Souveraineté informationnelle en RDC : Face aux GAFA et aux fakes news, Dr Kodjo Ndukuma alerte sur l’urgence de reprendre le contrôle

À l’occasion de la 32e édition de la Journée mondiale de la liberté de la presse, le Dr Kodjo Ndukuma, doyen de la faculté de Droit de l’Université protestante au Congo (UPC) et professeur des universités, a livré une analyse percutante sur les enjeux liés à l’intelligence artificielle (IA), à la désinformation algorithmique et à la cybersécurité. Son intervention, centrée sur le thème « Intelligence artificielle, désinformation algorithmique et cybersécurité : protéger les journalistes et le public dans l’environnement numérique – La souveraineté informationnelle », a mis en lumière les défis auxquels la République démocratique du Congo est confrontée dans l’ère du numérique.

Dans son exposé fait aux côtés du ministre de la Communication et Médias, Patrick Muyaya, et du Président du CSAC, Christian Bosembe, le Dr Ndukuma a rappelé l’importance de la « souveraineté informationnelle », concept déjà inscrit dans l’ordonnance-loi n°23/010 du 23 mars 2023 portant code du numérique en RDC. « La souveraineté numérique, c’est le droit d’autodétermination dont un pays dispose pour décider de sa propre politique en matière de numérique, sur ses infrastructures, ses données et leur traitement », a-t-il indiqué.
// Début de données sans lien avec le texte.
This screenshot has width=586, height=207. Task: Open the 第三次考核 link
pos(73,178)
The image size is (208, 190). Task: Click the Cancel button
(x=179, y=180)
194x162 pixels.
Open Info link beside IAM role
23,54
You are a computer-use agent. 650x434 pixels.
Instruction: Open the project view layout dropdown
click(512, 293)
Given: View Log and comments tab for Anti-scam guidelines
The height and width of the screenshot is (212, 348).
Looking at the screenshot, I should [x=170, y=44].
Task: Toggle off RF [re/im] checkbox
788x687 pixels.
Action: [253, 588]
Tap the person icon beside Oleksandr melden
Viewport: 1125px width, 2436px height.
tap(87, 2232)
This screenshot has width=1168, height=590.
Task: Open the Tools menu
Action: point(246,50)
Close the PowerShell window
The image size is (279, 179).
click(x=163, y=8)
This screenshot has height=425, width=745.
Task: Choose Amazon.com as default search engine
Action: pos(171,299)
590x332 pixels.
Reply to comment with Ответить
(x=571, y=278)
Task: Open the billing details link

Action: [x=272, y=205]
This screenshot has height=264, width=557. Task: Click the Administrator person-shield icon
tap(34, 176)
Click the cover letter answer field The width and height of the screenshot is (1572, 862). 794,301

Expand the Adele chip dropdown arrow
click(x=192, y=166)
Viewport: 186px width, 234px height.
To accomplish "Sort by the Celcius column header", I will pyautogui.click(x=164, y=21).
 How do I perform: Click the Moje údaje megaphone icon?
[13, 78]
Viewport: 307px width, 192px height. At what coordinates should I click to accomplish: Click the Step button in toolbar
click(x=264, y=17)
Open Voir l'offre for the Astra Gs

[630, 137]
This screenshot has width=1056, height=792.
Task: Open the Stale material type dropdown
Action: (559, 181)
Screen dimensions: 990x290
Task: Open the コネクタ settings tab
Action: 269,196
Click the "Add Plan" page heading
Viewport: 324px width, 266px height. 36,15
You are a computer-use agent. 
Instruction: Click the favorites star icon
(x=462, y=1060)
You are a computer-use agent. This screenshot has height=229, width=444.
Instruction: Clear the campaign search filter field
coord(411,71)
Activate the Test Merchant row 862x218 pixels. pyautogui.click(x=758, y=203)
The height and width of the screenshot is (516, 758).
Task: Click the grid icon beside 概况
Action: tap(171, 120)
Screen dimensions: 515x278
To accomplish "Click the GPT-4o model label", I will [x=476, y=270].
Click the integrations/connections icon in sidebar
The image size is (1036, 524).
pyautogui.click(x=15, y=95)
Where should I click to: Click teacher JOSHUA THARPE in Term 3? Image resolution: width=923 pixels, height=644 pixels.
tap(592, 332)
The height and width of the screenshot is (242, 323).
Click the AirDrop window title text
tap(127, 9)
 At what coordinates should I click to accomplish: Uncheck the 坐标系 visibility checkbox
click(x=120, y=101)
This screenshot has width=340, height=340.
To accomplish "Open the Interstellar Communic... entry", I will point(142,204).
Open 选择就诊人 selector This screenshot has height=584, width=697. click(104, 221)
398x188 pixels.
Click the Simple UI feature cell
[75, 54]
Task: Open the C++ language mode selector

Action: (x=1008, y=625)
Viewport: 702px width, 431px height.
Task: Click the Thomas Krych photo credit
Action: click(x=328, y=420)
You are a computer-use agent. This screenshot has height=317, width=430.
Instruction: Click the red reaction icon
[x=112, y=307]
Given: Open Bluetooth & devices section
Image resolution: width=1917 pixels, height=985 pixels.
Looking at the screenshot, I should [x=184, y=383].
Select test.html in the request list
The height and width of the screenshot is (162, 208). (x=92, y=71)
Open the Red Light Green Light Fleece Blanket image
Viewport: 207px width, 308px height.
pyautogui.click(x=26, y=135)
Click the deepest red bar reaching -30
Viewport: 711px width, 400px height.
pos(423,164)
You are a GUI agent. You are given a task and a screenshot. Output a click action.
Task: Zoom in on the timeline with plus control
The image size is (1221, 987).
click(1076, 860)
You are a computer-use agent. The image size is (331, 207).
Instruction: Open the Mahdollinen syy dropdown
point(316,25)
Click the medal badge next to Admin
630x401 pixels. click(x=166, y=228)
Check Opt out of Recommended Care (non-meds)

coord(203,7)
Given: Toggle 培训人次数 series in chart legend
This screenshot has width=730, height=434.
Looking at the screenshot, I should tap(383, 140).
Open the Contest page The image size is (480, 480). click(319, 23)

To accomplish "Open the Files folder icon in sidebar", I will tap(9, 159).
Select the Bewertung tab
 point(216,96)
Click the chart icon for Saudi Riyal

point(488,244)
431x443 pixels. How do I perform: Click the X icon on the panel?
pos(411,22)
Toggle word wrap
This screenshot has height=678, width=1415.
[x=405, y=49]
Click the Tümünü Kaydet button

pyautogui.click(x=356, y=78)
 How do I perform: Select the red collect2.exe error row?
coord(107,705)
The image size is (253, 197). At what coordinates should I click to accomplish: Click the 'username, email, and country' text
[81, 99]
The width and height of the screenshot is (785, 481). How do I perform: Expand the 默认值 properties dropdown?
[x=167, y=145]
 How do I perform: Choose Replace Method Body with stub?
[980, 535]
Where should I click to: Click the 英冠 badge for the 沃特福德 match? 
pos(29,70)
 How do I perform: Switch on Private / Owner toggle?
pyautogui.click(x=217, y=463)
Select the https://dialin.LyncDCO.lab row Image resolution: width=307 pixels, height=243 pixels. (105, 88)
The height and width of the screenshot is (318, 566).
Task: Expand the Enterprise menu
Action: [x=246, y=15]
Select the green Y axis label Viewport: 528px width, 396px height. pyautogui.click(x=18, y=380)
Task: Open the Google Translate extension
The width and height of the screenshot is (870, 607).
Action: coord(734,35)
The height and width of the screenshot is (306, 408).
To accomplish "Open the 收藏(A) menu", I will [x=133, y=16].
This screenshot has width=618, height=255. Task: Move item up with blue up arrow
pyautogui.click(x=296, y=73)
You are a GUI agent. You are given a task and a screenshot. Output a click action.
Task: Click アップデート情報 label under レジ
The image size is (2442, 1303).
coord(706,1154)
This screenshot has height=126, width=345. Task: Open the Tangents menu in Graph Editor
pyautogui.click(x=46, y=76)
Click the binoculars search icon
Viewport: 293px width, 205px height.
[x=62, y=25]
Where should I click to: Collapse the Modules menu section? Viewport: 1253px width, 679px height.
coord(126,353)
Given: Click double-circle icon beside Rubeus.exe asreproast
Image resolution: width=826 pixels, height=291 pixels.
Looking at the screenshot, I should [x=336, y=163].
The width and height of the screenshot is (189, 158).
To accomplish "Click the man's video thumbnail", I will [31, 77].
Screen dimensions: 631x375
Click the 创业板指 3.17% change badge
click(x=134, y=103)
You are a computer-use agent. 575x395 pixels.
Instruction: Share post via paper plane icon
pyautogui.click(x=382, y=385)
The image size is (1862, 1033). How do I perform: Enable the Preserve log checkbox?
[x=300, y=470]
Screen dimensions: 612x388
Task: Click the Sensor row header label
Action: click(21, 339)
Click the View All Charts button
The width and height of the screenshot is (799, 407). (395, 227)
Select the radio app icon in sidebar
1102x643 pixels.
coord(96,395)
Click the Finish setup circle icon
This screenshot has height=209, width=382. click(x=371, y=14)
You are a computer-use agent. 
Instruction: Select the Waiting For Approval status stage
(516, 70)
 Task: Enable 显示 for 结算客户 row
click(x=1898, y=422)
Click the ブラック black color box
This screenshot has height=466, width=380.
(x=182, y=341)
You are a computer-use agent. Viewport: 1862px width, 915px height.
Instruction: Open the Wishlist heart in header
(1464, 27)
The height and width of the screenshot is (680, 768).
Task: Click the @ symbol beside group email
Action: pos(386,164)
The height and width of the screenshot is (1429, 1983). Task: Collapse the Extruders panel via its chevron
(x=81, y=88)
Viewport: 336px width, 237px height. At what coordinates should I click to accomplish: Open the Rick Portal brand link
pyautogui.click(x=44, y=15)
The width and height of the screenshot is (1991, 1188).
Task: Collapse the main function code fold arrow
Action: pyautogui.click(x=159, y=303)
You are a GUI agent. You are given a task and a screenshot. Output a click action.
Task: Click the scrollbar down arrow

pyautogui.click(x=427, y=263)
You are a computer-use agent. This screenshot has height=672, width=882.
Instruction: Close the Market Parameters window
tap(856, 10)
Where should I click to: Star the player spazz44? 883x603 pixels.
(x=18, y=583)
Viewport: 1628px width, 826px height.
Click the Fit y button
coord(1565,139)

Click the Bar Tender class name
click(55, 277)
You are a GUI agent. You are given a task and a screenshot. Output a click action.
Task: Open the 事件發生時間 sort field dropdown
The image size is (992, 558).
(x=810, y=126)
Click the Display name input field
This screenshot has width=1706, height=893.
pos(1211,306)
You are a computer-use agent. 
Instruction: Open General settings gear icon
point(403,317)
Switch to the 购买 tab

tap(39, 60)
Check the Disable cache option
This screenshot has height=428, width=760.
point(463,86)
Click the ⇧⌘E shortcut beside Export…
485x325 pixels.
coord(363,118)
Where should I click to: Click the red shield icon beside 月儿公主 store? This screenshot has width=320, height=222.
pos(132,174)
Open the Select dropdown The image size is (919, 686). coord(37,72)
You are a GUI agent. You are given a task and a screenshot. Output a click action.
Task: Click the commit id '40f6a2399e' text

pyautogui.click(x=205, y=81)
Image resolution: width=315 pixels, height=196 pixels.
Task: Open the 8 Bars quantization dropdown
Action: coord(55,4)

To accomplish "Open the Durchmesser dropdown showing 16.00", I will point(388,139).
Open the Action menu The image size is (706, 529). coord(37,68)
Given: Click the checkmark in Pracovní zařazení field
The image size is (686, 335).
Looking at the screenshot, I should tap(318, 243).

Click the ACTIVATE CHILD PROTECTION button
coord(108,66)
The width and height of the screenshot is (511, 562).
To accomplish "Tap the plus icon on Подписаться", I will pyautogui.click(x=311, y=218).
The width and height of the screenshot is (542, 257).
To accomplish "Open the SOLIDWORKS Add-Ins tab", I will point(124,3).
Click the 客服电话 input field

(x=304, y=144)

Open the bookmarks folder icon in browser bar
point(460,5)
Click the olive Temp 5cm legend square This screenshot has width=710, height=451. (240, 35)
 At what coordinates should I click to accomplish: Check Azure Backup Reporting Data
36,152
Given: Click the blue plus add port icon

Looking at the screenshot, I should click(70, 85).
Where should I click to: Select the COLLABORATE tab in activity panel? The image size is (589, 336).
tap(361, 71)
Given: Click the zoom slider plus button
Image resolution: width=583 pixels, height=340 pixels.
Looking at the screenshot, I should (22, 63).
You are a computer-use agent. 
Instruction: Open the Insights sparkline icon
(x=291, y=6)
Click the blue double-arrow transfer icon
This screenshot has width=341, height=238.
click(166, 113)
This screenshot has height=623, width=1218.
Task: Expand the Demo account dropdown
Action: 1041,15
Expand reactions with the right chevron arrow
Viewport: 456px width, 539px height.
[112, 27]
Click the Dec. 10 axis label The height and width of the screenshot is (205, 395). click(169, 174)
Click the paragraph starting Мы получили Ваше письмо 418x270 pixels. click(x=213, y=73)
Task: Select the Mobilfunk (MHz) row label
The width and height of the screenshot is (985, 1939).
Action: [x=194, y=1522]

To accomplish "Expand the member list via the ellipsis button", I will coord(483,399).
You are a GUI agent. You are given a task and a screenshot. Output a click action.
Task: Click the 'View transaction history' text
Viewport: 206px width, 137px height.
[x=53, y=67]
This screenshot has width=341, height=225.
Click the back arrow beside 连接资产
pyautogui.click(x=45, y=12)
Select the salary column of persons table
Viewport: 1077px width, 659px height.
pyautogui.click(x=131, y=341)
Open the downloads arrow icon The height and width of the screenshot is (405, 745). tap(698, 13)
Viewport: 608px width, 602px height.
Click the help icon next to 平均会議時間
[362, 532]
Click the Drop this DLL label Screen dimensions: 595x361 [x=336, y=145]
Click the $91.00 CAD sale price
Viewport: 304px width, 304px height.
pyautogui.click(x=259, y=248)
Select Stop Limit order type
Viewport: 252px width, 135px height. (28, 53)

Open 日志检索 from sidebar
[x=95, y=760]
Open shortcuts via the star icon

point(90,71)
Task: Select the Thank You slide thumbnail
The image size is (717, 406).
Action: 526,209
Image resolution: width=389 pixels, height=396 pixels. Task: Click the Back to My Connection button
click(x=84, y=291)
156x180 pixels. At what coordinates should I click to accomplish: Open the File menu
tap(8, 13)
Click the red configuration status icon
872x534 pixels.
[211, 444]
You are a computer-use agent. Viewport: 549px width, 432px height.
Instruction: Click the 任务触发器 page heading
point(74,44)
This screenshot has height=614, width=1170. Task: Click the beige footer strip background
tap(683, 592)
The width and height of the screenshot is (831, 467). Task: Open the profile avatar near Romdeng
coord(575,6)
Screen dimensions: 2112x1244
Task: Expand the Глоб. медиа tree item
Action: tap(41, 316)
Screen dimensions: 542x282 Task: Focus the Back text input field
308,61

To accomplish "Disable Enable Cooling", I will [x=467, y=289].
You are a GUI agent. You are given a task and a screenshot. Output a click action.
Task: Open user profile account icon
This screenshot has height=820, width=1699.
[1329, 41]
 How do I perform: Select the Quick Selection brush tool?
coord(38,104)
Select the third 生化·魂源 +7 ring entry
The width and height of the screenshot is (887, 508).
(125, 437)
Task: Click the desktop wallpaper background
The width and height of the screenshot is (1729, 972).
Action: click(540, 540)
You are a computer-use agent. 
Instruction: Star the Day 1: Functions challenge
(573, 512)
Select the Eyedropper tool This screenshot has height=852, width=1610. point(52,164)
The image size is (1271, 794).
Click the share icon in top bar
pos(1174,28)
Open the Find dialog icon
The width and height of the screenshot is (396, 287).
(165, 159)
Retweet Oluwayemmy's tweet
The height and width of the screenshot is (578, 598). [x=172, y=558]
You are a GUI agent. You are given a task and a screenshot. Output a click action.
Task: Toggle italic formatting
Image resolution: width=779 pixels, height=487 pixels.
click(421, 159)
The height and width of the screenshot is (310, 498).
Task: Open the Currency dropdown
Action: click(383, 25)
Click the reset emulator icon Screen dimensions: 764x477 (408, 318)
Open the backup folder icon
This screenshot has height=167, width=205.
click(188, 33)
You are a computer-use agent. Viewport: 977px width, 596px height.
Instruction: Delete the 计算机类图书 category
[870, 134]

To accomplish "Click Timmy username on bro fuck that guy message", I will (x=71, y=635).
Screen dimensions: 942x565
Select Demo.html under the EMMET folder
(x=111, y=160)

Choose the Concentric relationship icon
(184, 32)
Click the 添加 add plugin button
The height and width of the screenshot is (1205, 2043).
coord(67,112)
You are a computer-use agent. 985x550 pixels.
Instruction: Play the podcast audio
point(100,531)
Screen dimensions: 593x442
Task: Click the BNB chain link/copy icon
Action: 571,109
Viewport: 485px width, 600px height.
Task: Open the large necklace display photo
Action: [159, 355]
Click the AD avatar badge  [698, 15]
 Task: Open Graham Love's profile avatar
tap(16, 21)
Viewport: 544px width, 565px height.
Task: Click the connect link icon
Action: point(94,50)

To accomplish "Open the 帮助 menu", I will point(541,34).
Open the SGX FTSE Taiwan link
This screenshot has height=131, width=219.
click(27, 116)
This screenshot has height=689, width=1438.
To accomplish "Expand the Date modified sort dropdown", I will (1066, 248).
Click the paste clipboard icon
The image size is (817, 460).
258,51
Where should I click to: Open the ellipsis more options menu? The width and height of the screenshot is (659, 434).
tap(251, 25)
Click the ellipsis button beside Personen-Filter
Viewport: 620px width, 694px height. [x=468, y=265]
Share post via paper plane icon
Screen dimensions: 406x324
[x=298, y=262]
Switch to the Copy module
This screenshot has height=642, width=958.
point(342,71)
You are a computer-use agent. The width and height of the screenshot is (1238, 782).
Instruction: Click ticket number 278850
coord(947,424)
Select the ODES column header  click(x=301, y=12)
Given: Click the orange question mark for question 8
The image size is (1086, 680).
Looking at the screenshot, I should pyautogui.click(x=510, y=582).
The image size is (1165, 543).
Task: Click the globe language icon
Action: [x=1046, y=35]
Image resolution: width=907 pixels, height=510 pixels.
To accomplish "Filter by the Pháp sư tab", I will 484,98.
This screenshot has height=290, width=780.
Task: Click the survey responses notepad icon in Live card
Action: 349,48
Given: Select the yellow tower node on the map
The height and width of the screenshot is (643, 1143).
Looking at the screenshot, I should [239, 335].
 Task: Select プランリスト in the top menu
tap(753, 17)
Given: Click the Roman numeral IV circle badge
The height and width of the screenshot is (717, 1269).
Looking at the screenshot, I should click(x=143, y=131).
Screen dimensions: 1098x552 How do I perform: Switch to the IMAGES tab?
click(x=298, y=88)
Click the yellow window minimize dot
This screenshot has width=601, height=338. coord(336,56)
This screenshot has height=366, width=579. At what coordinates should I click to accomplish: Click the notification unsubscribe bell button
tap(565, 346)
Il a démontré la domination des géants du numérique (GAFA – Google, Amazon, Facebook, Apple), qui marginalisent l’Afrique centrale dans l’économie des données. « Ils estiment que tout le trafic et les profits générés en Afrique centrale ne valent même pas 10 % de ce qui est produit à Istanbul », a-t-il fait savoir. Dr Kodjo a estimé qu’il y a le manque criant de production locale de contenus et d’infrastructures numériques robustes en RDC.

Guerre de l’information et risques systémiques

Le professeur Kodjo Ndukuma a établi un parallèle entre les conflits armés et la « guerre de l’information », particulièrement dans le contexte de la crise sécuritaire dans l’Est de la RDC. « Nous faisons face à une guerre de propagande, une guerre d’influence, une guerre psychologique, une guerre informatique, une guerre économique et une guerre de destruction », a-t-il énuméré.

Ce dernier a également alerté sur les « risques systémiques » liés à la désinformation algorithmique, notamment la manipulation des contenus par les grandes plateformes. « Elles détiennent les tuyaux, et tout passe par elles. Elles peuvent faire ce qu’elles veulent », a-t-il martelé. Il a appuyé son propos en prenant pour exemple l’exclusion de deux influenceurs congolais dont l’influenceuse Denise Dussochoy, par Facebook pour manipulation de l’opinion via des centaines de faux comptes.

Une approche intégrée de la cybersécurité

Face à ces défis, le Dr Kodjo Ndukuma a plaidé pour une « approche intégrée de la cybersécurité », allant au-delà de la simple protection technique. « La cybersécurité n’est pas seulement une question d’antivirus ou de pare-feu, c’est un problème humain », a-t-il souligné. Il a salué les efforts du gouvernement congolais en matière de régulation, tout en appelant à une « gouvernance algorithmique » inspirée de modèles comme celui de la Chine, où la surveillance et la notation sociale permettent de contrer les menaces informationnelles.

En outre, le juriste a exhorté les autorités et les professionnels des médias à renforcer la « production de contenus locaux » et à « protéger les données nationales » contre les exploitations étrangères, citant l’exemple de l’application Yango, détenue par des Russes, qui collecte des données géolocalisées en Afrique.

« Construisons notre souveraineté informationnelle », a-t-il lancé, rappelant que la bataille pour la maîtrise de l’information est désormais un enjeu de sécurité nationale.